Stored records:
= = = =

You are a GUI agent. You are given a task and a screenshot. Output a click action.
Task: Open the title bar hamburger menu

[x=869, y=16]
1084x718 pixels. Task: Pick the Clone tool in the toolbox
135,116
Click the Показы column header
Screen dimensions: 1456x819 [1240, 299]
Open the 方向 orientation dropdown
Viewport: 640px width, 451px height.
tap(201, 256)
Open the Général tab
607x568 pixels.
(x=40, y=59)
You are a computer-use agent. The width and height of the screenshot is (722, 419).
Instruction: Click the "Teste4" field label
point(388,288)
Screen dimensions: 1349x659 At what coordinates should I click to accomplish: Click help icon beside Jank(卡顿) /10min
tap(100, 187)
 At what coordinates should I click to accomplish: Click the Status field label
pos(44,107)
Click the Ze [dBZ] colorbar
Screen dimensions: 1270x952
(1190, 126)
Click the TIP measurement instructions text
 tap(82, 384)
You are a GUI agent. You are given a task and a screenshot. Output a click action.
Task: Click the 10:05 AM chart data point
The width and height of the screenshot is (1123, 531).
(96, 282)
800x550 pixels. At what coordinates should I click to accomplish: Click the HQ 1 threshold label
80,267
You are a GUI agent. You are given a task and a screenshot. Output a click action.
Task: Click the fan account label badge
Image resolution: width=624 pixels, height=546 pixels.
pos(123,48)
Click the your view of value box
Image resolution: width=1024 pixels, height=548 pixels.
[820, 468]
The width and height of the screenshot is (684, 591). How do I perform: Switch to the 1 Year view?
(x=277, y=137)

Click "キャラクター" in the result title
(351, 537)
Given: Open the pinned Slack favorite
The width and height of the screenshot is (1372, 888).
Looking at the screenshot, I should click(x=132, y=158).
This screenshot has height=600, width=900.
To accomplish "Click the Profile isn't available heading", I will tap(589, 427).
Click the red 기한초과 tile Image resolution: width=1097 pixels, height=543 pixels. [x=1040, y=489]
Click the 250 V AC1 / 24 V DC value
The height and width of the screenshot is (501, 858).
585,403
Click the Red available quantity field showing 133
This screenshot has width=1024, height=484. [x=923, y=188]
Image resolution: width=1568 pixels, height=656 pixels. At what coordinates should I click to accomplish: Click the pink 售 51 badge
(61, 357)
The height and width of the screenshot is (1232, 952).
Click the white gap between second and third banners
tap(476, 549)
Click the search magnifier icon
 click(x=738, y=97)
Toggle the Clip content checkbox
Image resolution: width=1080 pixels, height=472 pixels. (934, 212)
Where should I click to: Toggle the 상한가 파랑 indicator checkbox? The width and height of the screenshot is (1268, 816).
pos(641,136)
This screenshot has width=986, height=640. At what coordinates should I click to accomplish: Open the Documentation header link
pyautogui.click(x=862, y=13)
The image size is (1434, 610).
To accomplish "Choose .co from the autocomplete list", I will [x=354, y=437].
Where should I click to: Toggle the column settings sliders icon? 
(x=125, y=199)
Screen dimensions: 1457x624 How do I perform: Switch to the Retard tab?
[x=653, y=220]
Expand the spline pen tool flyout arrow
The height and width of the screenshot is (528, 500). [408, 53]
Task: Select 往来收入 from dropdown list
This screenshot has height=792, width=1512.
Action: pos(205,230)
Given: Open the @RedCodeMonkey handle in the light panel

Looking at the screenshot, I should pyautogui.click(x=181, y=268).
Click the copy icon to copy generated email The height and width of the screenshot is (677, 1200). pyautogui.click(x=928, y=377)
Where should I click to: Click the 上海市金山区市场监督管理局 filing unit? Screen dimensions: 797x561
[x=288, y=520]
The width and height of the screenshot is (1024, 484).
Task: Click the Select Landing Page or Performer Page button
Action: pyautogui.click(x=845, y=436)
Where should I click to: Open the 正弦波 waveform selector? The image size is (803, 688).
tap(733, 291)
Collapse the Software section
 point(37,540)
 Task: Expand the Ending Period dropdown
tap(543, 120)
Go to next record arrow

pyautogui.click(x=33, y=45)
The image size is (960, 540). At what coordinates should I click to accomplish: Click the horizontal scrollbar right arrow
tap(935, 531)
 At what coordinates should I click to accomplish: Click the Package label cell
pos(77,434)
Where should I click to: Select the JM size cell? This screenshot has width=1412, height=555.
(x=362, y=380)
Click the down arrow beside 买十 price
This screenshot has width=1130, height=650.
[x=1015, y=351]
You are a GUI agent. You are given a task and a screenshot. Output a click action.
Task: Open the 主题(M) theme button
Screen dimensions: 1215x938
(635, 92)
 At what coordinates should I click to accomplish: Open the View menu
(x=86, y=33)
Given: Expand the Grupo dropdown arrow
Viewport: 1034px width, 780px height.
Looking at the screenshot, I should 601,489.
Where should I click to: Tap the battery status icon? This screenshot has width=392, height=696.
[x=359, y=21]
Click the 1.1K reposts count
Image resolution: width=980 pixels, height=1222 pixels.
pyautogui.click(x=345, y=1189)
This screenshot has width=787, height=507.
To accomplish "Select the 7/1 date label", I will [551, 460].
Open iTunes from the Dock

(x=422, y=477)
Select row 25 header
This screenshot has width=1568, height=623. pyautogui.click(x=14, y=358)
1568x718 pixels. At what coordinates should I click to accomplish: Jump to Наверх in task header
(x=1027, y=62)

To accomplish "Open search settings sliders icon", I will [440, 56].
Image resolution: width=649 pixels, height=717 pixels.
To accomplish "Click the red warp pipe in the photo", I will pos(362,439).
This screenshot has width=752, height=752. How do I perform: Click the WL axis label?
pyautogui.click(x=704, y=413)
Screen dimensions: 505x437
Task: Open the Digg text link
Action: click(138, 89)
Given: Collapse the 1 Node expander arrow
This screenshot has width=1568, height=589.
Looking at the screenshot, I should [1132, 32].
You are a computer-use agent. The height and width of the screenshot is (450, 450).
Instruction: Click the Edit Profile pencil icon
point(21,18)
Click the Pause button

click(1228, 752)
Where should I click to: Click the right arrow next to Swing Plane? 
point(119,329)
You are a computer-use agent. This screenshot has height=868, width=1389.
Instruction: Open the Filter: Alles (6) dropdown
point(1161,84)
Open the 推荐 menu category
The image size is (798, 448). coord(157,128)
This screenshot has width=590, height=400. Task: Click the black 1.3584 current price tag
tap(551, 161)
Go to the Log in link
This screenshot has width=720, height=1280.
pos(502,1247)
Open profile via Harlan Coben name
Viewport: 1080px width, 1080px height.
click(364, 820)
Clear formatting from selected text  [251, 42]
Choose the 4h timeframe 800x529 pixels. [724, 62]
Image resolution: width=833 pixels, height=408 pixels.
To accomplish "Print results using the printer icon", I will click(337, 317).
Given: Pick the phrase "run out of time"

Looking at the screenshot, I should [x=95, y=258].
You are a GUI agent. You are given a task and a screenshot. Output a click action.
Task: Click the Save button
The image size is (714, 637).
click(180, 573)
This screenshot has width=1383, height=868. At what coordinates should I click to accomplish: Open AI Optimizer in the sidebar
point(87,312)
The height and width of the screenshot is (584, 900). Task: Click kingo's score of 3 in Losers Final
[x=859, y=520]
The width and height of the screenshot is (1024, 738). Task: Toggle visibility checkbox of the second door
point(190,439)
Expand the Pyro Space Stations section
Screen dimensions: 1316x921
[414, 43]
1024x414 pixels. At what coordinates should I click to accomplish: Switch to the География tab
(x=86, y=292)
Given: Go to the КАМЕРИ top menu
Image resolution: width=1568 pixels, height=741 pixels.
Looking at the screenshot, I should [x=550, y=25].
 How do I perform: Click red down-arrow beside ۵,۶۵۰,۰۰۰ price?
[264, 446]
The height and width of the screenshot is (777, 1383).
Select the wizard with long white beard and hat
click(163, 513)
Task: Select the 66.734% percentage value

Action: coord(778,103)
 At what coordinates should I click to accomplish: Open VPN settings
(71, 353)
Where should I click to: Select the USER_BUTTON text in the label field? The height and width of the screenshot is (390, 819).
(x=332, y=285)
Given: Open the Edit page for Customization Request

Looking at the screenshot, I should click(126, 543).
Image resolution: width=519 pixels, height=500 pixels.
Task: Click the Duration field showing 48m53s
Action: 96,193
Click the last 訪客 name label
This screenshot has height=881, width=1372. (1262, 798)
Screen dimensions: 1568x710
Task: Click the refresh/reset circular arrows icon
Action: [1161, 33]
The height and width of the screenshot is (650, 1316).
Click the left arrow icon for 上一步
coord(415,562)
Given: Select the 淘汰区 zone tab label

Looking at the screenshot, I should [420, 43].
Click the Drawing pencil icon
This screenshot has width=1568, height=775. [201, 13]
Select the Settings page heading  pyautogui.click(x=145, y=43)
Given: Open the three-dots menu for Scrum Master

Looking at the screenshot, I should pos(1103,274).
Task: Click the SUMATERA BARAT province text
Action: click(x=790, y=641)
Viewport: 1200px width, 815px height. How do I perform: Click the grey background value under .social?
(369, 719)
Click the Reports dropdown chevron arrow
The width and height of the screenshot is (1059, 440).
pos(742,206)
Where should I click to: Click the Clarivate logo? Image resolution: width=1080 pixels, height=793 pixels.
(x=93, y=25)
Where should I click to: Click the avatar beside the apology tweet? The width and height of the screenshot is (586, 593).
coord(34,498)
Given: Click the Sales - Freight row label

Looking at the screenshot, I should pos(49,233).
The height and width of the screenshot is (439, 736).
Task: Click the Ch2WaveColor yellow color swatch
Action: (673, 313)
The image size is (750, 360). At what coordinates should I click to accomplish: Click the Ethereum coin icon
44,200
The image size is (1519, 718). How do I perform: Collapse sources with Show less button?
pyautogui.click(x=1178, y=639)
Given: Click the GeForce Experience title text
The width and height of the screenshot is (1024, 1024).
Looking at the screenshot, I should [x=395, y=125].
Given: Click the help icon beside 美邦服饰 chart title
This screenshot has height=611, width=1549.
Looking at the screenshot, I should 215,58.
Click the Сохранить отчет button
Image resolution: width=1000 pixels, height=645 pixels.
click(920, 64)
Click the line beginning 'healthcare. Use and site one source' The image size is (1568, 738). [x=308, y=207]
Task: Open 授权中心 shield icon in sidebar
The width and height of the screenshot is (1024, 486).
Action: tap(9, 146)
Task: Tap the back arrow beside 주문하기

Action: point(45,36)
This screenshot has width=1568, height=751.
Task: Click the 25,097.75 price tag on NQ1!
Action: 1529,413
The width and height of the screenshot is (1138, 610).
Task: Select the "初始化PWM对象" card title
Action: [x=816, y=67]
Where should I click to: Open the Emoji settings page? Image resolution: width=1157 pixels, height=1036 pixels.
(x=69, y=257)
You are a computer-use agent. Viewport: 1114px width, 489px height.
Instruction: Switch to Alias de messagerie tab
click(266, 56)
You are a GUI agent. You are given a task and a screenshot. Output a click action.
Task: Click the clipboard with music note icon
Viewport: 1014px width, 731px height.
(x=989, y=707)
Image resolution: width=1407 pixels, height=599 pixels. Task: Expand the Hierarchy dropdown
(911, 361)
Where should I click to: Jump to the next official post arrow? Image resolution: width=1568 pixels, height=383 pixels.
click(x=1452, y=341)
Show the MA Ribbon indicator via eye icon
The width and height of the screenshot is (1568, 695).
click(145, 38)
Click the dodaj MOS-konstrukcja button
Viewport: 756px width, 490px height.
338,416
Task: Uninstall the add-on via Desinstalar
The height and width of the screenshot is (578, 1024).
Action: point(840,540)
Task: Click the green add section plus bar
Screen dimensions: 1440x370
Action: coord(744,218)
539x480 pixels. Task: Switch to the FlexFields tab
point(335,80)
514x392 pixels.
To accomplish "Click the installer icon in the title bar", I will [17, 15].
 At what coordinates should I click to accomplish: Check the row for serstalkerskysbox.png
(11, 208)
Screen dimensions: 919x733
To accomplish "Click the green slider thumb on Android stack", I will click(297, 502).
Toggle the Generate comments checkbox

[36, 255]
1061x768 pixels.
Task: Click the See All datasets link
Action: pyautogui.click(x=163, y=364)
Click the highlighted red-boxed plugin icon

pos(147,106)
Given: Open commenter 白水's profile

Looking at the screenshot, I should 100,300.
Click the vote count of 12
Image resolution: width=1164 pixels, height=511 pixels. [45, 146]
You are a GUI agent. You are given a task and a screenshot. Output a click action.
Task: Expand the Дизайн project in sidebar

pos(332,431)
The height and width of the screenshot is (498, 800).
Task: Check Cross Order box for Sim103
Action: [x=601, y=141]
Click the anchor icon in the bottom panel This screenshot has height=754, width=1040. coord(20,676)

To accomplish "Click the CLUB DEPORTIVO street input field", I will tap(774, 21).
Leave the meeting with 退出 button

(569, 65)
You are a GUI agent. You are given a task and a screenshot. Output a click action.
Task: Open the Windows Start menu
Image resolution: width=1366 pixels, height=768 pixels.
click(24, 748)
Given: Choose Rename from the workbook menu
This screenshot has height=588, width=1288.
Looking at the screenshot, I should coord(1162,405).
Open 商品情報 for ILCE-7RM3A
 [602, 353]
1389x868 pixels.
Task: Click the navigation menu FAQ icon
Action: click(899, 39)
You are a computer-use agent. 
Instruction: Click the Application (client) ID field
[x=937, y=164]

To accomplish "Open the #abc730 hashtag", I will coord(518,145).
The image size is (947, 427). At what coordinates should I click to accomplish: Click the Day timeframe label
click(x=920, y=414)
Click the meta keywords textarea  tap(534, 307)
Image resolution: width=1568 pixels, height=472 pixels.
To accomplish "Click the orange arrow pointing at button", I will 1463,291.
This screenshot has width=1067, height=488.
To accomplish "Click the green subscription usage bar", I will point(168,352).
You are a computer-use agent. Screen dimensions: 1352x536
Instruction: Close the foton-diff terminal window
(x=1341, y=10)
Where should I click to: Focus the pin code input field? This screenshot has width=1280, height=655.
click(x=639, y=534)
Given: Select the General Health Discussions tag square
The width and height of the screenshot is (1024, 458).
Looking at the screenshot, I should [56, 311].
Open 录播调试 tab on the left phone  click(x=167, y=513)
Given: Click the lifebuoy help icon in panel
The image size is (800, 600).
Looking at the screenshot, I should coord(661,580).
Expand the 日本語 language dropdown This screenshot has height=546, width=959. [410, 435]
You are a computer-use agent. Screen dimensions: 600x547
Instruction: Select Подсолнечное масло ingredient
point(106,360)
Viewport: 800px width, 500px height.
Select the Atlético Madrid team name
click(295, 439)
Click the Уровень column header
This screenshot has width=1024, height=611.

= = = =

- **Task description**
Across the records above, show each line containing the word "computer".

- **Answer to this problem**
You are a computer-use agent. The width and height of the screenshot is (722, 419).
You are a computer-use agent. The height and width of the screenshot is (450, 450).
You are a computer-use agent. This screenshot has height=868, width=1389.
You are a computer-use agent. Viewport: 1114px width, 489px height.
You are a computer-use agent. 
You are a computer-use agent. Screen dimensions: 1352x536
You are a computer-use agent. Screen dimensions: 600x547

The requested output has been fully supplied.